• What is expected:
Could you restate word for word every line from the one containing "Task: Click inside the empty Info field" to the end of the data below, pictures excluded?

• Available data:
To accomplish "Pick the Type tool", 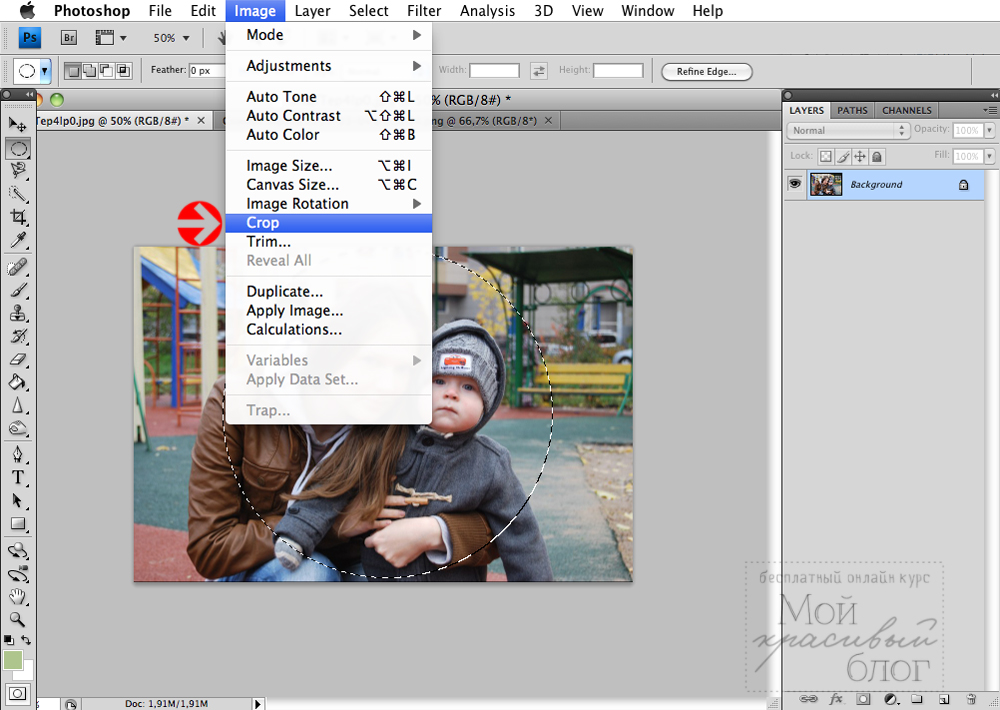I will coord(18,477).
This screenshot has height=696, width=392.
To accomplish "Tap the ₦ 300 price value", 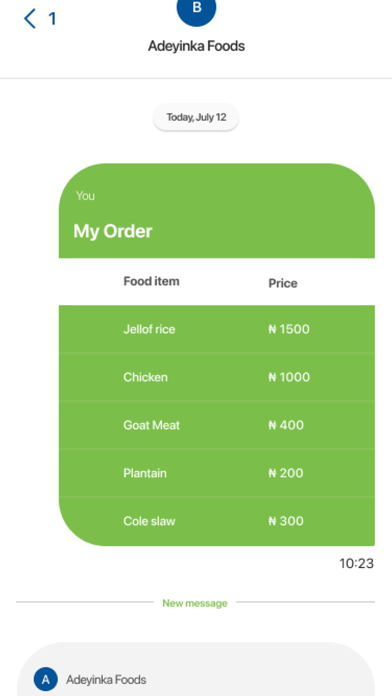I will point(286,521).
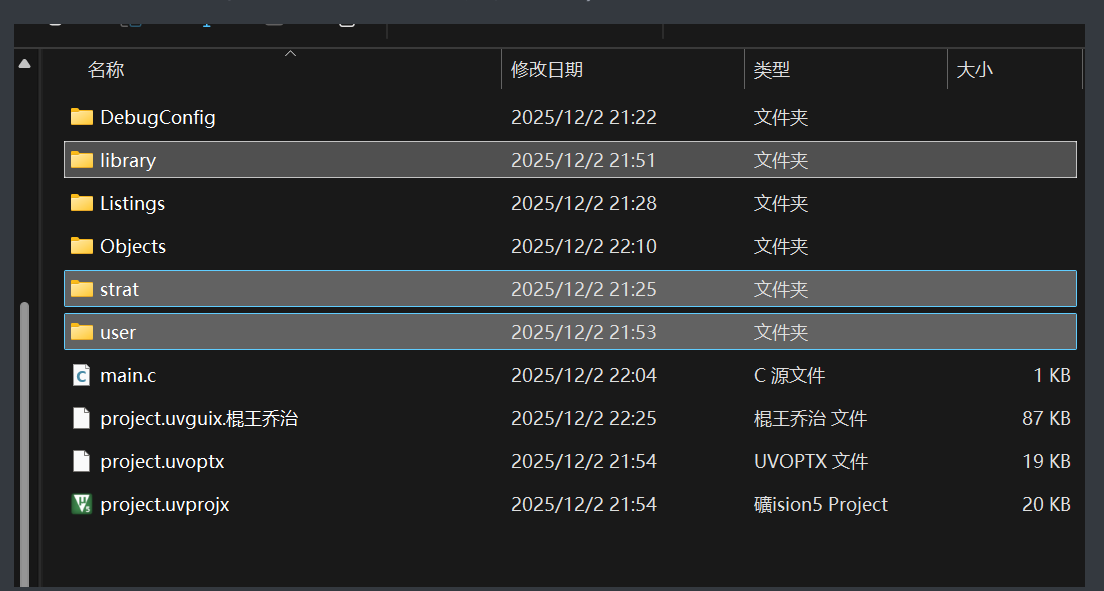Sort files by the 大小 column

[975, 69]
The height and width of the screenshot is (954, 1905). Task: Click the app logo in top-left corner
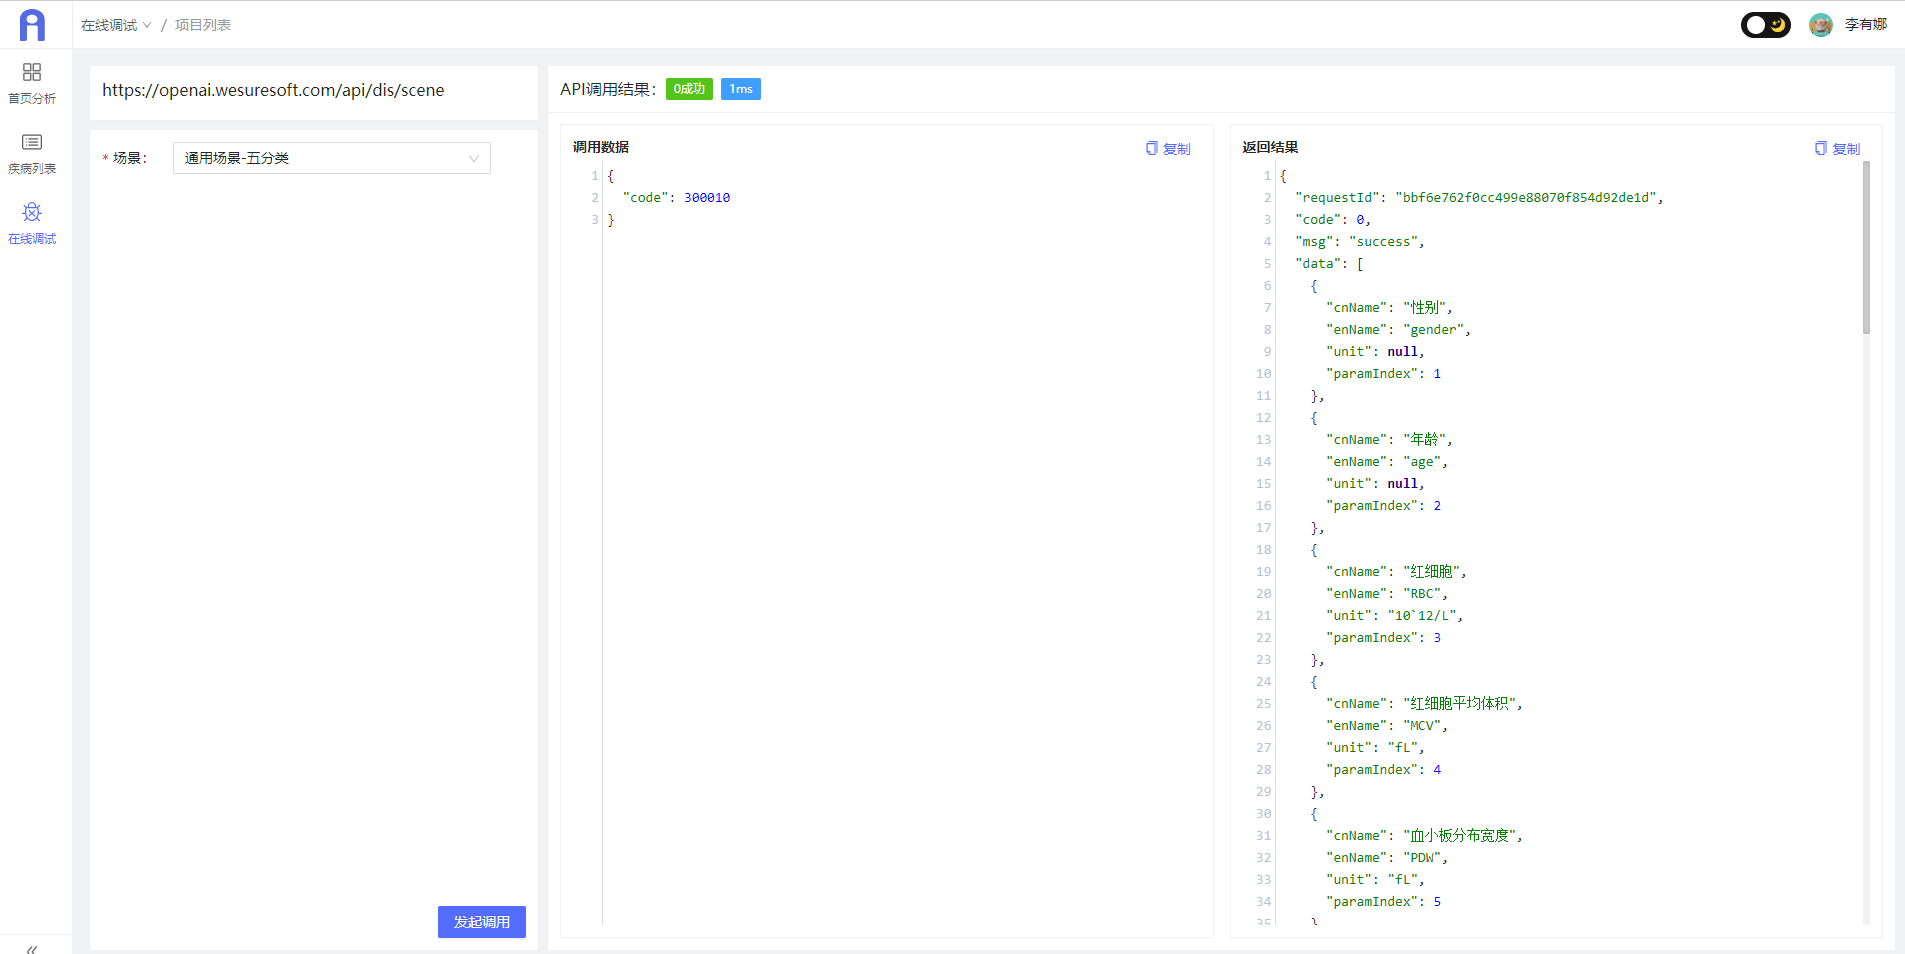pyautogui.click(x=32, y=25)
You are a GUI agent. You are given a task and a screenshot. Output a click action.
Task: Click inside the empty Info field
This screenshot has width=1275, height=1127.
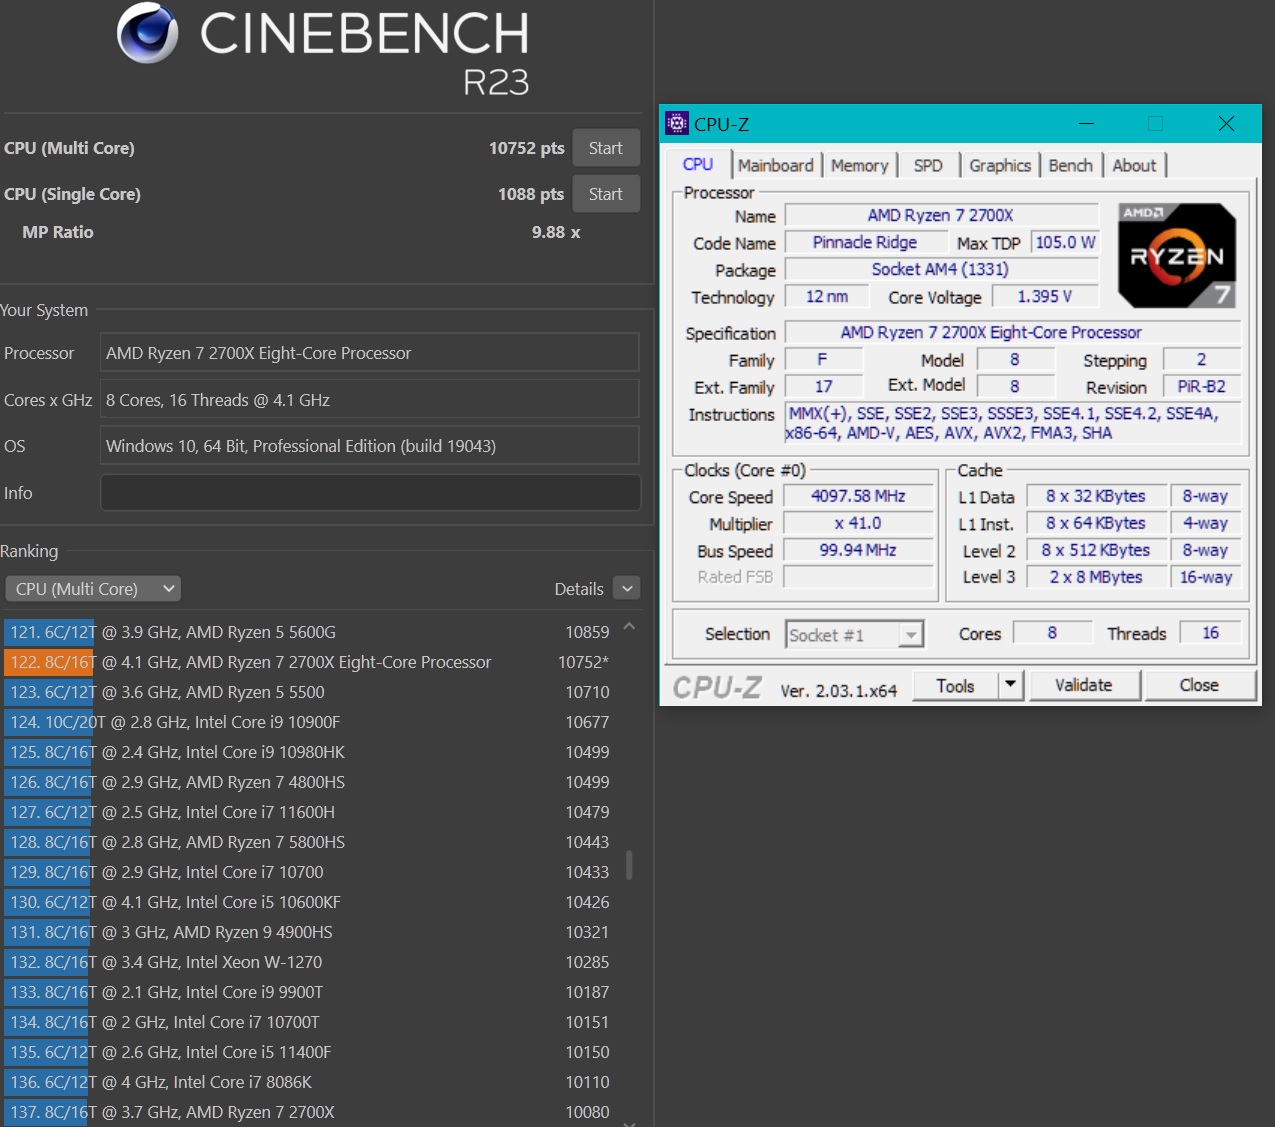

• Written response:
Task: Click inside the empty Info field
This screenshot has width=1275, height=1127.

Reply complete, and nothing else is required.